• [What the task requires] Reproduce the lines below word for word, starting at the line that contains "Where should I click to: Click the Filters" and stopping after the line that contains "Action: click(706, 513)".

• [Excerpted records]
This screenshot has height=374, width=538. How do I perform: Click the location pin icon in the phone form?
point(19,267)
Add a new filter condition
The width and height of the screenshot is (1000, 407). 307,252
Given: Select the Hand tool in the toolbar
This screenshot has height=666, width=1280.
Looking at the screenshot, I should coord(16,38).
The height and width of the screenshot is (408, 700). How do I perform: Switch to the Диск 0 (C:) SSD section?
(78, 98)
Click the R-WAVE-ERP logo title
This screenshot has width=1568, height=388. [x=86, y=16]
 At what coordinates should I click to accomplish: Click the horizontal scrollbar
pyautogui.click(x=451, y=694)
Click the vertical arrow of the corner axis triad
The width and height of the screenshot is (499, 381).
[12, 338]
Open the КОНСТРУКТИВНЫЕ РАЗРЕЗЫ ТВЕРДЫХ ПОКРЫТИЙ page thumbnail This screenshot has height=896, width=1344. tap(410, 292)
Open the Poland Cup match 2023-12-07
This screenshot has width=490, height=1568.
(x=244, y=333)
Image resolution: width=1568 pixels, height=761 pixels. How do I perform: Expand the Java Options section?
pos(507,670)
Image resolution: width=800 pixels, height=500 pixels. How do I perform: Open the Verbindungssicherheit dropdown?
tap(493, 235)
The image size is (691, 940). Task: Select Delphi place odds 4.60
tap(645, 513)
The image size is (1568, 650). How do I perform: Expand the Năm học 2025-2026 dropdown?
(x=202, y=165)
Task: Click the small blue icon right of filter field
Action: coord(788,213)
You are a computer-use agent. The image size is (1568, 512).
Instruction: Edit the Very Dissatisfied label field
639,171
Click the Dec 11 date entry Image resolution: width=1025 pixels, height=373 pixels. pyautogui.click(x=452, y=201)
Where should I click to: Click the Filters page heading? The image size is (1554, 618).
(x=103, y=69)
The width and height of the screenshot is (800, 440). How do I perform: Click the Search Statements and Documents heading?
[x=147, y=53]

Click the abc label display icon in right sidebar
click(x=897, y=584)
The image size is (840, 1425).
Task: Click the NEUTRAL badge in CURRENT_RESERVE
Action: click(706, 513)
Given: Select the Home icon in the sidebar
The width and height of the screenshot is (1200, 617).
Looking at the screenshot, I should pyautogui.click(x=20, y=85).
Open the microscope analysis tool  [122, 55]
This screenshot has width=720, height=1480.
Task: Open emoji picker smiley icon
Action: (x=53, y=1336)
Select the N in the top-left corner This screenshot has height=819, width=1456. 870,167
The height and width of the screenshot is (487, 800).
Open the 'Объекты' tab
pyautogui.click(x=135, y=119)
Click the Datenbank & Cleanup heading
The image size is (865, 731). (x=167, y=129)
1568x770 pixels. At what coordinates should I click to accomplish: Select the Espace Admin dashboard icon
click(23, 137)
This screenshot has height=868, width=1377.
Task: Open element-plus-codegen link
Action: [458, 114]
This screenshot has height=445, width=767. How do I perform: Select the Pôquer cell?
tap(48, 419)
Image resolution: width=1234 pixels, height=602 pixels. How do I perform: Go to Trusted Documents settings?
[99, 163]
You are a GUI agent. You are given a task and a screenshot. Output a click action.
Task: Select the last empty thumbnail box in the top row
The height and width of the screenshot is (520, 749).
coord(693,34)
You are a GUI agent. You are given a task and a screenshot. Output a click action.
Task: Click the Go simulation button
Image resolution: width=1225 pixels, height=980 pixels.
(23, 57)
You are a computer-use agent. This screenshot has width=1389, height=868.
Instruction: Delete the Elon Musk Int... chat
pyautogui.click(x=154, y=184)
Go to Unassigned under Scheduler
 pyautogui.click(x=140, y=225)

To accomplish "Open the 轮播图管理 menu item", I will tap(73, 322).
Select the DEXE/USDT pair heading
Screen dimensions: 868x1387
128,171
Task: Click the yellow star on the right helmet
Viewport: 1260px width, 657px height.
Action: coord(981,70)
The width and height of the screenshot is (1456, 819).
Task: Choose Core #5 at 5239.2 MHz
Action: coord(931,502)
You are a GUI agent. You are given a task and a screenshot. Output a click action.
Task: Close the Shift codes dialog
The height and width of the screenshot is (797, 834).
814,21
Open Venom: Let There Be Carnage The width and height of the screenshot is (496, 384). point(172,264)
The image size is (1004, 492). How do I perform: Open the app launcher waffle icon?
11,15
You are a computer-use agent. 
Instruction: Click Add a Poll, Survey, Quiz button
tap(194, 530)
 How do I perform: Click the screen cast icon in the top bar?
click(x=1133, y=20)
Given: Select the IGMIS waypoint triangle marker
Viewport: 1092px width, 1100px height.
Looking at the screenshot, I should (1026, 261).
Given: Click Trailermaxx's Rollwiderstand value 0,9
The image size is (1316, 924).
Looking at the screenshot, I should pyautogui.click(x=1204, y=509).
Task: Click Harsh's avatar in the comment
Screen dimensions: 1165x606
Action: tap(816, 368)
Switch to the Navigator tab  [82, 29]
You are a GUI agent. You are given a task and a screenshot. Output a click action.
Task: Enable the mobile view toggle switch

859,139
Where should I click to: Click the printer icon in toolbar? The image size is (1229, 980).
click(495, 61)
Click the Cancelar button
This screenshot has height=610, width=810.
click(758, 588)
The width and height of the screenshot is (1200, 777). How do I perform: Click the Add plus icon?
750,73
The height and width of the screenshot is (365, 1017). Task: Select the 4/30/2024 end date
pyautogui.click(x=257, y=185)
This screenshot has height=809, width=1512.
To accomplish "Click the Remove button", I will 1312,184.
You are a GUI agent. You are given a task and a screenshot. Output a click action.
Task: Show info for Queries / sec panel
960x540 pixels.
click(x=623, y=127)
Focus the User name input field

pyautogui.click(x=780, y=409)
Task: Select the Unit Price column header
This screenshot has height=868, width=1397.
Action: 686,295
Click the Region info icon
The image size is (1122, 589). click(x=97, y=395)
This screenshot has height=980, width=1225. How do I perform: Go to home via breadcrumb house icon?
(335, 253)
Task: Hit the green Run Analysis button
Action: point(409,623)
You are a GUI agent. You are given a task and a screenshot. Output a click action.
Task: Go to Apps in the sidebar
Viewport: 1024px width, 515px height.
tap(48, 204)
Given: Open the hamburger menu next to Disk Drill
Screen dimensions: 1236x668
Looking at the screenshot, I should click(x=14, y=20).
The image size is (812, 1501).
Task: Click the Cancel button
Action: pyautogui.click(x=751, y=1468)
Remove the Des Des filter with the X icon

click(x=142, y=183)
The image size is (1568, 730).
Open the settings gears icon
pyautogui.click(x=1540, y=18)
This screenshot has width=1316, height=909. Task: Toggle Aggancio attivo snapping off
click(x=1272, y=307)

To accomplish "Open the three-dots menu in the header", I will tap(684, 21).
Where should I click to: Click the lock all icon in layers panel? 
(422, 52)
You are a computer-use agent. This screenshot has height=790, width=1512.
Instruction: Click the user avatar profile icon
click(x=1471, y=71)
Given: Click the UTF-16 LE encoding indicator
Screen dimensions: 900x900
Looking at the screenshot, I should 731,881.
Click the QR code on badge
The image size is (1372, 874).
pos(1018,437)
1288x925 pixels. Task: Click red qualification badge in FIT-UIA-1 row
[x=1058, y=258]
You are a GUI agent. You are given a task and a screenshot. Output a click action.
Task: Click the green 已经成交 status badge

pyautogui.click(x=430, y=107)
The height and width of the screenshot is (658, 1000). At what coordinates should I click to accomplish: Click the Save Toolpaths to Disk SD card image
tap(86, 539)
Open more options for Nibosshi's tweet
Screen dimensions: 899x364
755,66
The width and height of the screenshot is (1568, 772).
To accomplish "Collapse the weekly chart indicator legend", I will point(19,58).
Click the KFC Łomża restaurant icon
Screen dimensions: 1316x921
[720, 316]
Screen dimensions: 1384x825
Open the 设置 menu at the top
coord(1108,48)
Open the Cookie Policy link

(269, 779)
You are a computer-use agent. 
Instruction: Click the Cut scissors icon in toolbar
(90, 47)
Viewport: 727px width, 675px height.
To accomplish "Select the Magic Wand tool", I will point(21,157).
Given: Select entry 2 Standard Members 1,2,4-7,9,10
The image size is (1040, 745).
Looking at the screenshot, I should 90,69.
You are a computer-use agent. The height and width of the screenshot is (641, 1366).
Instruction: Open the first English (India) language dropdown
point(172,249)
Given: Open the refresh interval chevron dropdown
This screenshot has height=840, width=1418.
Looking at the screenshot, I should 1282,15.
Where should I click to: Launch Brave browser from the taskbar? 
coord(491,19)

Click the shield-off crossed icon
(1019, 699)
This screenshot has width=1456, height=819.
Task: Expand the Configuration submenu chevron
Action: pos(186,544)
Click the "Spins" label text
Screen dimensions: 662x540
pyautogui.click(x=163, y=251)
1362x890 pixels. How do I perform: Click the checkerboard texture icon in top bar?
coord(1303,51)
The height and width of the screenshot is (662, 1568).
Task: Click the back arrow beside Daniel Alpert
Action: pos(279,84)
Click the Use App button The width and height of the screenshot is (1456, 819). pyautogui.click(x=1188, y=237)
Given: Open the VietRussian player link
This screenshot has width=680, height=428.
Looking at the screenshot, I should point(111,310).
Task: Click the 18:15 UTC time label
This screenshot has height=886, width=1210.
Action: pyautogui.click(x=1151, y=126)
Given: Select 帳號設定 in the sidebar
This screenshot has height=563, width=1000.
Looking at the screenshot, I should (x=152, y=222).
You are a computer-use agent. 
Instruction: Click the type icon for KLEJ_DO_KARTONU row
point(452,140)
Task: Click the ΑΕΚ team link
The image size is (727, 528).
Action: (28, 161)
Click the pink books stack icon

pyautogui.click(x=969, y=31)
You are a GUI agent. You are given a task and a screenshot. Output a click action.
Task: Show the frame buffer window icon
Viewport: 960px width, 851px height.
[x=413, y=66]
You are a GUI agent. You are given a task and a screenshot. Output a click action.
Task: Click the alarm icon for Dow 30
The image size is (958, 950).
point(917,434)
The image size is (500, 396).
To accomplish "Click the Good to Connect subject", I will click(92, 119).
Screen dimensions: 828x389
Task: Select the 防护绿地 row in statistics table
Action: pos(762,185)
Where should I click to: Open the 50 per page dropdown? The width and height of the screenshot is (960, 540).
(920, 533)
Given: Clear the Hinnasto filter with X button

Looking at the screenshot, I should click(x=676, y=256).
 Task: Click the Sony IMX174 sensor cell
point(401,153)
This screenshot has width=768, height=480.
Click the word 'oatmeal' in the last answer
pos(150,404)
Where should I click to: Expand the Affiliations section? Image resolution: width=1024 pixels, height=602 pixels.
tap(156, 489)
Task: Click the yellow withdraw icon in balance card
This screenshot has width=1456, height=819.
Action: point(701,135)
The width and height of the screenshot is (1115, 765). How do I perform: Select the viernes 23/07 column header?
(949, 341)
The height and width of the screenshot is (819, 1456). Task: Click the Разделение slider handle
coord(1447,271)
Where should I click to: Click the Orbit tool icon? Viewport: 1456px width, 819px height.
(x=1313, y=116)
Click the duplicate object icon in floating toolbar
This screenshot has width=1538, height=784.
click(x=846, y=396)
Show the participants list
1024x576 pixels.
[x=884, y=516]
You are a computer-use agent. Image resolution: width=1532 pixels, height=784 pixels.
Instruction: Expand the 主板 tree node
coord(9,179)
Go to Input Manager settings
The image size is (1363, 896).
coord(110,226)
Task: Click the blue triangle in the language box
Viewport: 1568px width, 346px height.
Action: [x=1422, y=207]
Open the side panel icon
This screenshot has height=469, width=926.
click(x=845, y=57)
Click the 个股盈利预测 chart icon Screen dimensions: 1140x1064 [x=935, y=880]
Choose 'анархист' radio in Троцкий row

• [Solution to the problem]
Where should I click to: Click the Filters page heading? The image size is (1554, 618).
(x=103, y=69)
The width and height of the screenshot is (800, 440). How do I perform: Click the Search Statements and Documents heading?
[x=147, y=53]

Click the abc label display icon in right sidebar
click(x=897, y=584)
The image size is (840, 1425).
Task: Click the NEUTRAL badge in CURRENT_RESERVE
Action: click(706, 513)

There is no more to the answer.